The main advantages of using the SQL Agent are:

  • It can answer questions based on the databases’ schema as well as on the databases’ content (like describing a specific table)
  • It can recover from errors by running a generated query, catching the traceback and regenerating it correctly

To initialize the agent, we use create_sql_agent function.

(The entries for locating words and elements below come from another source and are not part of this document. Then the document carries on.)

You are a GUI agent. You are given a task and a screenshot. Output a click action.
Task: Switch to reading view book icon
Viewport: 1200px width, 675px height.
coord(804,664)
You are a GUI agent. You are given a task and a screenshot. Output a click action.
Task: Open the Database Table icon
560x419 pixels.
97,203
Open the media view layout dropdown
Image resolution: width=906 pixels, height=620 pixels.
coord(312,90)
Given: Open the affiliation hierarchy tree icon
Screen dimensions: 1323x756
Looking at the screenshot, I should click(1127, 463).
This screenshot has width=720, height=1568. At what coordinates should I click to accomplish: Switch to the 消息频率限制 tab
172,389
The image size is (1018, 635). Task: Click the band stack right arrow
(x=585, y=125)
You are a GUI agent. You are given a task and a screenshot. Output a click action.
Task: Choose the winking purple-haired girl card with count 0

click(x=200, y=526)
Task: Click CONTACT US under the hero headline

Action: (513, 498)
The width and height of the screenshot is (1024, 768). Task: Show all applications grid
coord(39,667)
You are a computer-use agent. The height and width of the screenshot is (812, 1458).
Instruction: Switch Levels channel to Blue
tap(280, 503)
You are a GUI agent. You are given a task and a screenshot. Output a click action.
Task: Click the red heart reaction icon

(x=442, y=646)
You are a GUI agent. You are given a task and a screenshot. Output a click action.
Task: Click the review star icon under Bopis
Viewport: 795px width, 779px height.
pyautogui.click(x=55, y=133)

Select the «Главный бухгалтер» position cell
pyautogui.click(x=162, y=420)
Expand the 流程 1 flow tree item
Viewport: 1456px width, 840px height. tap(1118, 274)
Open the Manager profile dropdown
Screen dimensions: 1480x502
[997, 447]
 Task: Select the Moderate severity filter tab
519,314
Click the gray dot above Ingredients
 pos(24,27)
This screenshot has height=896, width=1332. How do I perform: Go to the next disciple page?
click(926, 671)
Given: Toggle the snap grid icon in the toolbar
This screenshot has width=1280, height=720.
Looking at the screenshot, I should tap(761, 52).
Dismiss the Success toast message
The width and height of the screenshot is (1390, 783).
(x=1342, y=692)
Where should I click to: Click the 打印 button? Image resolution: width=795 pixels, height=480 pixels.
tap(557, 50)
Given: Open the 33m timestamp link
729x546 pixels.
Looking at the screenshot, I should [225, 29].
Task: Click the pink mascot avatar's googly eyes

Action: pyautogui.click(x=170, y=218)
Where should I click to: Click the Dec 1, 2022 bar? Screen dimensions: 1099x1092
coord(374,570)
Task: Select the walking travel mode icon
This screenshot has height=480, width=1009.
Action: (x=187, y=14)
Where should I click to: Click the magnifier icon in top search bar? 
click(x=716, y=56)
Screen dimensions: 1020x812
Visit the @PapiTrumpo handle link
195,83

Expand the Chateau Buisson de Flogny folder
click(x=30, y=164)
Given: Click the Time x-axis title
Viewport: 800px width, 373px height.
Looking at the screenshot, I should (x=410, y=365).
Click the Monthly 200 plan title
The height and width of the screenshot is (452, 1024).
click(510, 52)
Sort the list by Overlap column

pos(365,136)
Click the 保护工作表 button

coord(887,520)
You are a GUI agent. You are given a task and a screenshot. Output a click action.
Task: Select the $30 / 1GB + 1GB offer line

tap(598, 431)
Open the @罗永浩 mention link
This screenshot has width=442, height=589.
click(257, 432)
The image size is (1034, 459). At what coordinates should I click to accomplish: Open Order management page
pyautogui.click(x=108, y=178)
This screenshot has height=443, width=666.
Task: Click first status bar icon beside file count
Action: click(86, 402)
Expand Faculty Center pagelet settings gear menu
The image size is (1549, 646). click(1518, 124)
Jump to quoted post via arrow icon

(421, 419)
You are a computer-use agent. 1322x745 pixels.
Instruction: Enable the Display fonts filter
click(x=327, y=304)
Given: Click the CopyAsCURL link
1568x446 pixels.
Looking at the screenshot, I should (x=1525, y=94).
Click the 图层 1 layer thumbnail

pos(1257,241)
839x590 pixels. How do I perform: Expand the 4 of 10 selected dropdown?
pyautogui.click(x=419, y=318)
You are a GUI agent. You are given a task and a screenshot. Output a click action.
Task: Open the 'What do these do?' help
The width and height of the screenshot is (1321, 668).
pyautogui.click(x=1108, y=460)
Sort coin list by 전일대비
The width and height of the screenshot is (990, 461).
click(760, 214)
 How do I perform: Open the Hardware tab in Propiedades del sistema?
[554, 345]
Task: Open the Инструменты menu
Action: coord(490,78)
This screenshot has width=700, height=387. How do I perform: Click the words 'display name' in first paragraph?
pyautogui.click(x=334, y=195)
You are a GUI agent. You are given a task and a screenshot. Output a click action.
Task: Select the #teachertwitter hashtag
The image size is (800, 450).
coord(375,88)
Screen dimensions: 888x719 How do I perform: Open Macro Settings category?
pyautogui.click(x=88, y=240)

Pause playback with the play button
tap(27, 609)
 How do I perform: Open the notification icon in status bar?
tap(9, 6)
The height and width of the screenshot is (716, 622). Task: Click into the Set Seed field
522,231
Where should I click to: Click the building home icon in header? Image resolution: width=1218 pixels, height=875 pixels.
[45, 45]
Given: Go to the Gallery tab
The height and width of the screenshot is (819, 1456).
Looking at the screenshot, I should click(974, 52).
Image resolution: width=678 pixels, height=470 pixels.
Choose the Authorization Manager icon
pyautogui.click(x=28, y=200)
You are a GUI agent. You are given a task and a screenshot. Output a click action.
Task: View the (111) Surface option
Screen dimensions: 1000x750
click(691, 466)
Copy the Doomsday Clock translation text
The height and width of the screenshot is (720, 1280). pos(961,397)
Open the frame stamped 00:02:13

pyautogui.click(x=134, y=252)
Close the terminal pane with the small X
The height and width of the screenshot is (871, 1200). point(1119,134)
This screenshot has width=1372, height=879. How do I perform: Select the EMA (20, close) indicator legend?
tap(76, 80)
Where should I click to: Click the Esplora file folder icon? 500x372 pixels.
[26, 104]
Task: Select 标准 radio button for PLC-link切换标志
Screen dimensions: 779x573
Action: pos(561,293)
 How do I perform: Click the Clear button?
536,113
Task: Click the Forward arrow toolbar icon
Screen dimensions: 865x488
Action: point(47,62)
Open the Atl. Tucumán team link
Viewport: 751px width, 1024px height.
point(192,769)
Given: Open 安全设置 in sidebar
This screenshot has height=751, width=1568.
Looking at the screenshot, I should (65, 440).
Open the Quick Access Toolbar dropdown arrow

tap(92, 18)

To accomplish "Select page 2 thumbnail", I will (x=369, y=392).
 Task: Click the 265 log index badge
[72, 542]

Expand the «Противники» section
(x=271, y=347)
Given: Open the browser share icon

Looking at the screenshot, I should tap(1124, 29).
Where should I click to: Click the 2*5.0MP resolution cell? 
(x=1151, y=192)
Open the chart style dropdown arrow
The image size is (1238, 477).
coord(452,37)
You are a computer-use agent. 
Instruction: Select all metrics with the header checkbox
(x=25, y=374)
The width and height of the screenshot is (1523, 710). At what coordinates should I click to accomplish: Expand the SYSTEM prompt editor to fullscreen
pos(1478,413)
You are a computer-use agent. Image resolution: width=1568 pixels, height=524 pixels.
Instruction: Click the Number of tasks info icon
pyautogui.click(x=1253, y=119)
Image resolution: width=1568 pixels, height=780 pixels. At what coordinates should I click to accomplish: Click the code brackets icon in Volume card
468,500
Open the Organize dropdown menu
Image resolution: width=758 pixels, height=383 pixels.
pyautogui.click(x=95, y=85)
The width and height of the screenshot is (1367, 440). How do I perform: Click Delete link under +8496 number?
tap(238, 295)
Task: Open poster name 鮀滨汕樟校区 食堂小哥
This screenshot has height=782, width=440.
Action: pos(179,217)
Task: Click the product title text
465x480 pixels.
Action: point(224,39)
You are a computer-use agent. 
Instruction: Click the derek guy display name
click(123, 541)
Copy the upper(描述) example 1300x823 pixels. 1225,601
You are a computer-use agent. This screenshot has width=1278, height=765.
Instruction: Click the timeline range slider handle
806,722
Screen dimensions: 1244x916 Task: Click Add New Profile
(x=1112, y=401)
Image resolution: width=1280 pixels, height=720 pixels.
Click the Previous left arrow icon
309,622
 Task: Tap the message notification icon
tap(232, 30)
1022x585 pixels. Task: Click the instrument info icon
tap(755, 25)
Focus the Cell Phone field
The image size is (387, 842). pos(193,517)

This agent contains the SQLDatabaseToolkit which contains tools to:

  • Create and execute queries
  • Check query syntax
  • Retrieve table descriptions
  • … and more
from langchain.agents import create_sql_agent
from langchain.agents.agent_toolkits import SQLDatabaseToolkit

# from langchain.agents import AgentExecutor
from langchain.agents.agent_types import AgentType

db = SQLDatabase.from_uri("sqlite:///Chinook.db")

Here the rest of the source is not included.